**EXCERPTED TEXT:**
The level of technical sophistication required on the part of the student or postdoc for Search Engine Optimization (SEO) varies depending on how much control is wanted. My advice here is moderately technical, and I’m sure that SEO professionals have much more sophisticated tricks up their sleeve.
Step 1: Buy a domain with your name in it, preferably a .com. For example, my homepage is www.davidraikow.com. This is easy to do. Just go to a domain registrar, like GoDaddy or Bluehost (they are many), search for a domain name and buy it. It should cost about $10 a year, but the price will vary depending on the registrar and the top-level domain (.com, .net, etc.). If possible use your first and last name. If taken, buy a domain name with your first and last name in it (registrars will typically offer suggestions for alternatives).
Step 2: Buy hosting services. Most registrars offer site-hosting services. For your purposes a basic level, less than $10 a month, will be sufficient. The host does not have to be the registrar. If the host is different, you will need to change the nameservers listed for that domain at the registrar. My homepage is hosted on Bluehost.

**WHAT YOU WILL DO:** Transcribe the part of the homepage setup advice starting with "The level of" and going on through "up their sleeve.". The material that follows was drawn from a separate source.

(Records from a dataset)
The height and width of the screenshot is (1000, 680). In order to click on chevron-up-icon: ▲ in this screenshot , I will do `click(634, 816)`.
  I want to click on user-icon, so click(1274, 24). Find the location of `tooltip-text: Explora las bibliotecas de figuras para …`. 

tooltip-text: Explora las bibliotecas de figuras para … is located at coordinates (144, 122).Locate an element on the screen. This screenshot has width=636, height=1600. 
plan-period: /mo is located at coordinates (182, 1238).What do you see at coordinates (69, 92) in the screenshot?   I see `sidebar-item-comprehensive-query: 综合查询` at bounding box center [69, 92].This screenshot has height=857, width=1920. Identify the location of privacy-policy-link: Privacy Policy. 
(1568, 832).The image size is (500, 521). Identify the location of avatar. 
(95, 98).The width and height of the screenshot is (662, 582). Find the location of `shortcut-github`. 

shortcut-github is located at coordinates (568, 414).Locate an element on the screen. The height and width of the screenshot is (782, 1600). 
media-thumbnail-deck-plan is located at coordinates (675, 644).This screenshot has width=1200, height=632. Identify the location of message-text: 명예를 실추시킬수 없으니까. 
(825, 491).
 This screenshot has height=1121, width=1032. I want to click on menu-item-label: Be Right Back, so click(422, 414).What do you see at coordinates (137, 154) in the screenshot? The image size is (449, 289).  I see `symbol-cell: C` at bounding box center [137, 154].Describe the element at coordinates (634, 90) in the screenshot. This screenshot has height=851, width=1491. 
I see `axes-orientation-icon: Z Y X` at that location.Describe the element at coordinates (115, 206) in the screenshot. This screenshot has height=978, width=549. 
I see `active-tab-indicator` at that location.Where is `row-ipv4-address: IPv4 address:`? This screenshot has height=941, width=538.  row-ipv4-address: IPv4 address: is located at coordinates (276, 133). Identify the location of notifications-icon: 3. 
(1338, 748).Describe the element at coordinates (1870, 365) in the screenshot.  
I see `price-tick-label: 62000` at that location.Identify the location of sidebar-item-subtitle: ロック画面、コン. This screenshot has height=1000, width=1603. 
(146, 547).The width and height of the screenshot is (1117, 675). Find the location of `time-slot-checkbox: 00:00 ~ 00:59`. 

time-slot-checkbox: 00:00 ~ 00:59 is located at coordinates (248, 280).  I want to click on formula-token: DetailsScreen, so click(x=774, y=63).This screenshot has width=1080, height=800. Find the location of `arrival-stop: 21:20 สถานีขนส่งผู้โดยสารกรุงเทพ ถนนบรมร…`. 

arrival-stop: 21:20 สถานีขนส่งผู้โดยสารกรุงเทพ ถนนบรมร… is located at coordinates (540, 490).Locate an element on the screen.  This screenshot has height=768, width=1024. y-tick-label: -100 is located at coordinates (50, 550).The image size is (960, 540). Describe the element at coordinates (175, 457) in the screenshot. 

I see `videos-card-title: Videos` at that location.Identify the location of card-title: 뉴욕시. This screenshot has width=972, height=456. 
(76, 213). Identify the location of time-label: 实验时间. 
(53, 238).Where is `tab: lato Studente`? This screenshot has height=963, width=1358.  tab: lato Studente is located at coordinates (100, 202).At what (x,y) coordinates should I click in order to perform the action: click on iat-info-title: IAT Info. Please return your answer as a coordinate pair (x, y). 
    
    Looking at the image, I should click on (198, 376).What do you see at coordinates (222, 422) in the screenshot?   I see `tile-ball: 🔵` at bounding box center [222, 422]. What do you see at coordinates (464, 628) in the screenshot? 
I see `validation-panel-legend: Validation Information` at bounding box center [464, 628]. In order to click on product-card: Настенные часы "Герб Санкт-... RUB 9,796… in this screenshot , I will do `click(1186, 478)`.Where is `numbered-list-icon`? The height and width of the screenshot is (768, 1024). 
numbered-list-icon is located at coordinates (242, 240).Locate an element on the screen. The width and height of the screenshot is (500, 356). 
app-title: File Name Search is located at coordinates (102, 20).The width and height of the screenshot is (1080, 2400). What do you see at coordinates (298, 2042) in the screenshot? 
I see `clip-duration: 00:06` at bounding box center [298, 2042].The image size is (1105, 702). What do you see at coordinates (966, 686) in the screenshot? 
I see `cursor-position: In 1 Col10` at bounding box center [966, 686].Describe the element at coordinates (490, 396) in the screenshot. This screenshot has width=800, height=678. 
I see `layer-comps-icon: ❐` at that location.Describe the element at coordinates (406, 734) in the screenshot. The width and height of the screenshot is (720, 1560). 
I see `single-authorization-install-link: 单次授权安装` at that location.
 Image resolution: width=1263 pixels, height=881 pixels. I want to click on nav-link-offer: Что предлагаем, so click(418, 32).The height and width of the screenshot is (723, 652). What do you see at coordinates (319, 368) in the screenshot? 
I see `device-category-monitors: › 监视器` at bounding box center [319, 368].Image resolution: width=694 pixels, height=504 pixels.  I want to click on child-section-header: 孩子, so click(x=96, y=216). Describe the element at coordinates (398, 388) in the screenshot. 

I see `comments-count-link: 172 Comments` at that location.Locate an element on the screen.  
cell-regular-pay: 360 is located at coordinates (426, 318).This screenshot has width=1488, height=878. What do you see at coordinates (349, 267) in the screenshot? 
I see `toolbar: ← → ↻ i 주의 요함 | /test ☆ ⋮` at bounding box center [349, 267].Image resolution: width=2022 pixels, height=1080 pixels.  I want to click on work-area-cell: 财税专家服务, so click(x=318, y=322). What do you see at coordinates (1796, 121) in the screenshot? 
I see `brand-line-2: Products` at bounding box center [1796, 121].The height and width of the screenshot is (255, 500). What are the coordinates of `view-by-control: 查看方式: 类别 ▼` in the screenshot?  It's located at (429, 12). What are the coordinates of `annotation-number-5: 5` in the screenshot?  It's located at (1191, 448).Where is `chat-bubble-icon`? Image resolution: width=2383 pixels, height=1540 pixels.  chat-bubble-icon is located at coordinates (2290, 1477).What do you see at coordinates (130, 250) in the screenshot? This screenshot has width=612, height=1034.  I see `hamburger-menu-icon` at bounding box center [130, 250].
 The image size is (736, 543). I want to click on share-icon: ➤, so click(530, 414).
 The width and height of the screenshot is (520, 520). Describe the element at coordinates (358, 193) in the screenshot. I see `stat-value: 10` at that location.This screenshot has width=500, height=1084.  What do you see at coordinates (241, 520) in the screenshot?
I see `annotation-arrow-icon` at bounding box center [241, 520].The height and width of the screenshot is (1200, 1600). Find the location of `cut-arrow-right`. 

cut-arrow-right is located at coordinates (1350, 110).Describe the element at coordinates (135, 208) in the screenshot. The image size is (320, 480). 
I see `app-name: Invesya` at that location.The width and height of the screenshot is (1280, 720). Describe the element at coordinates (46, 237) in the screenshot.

**RESPONSE TO THIS EXERCISE:**
The level of technical sophistication required on the part of the student or postdoc for Search Engine Optimization (SEO) varies depending on how much control is wanted. My advice here is moderately technical, and I’m sure that SEO professionals have much more sophisticated tricks up their sleeve.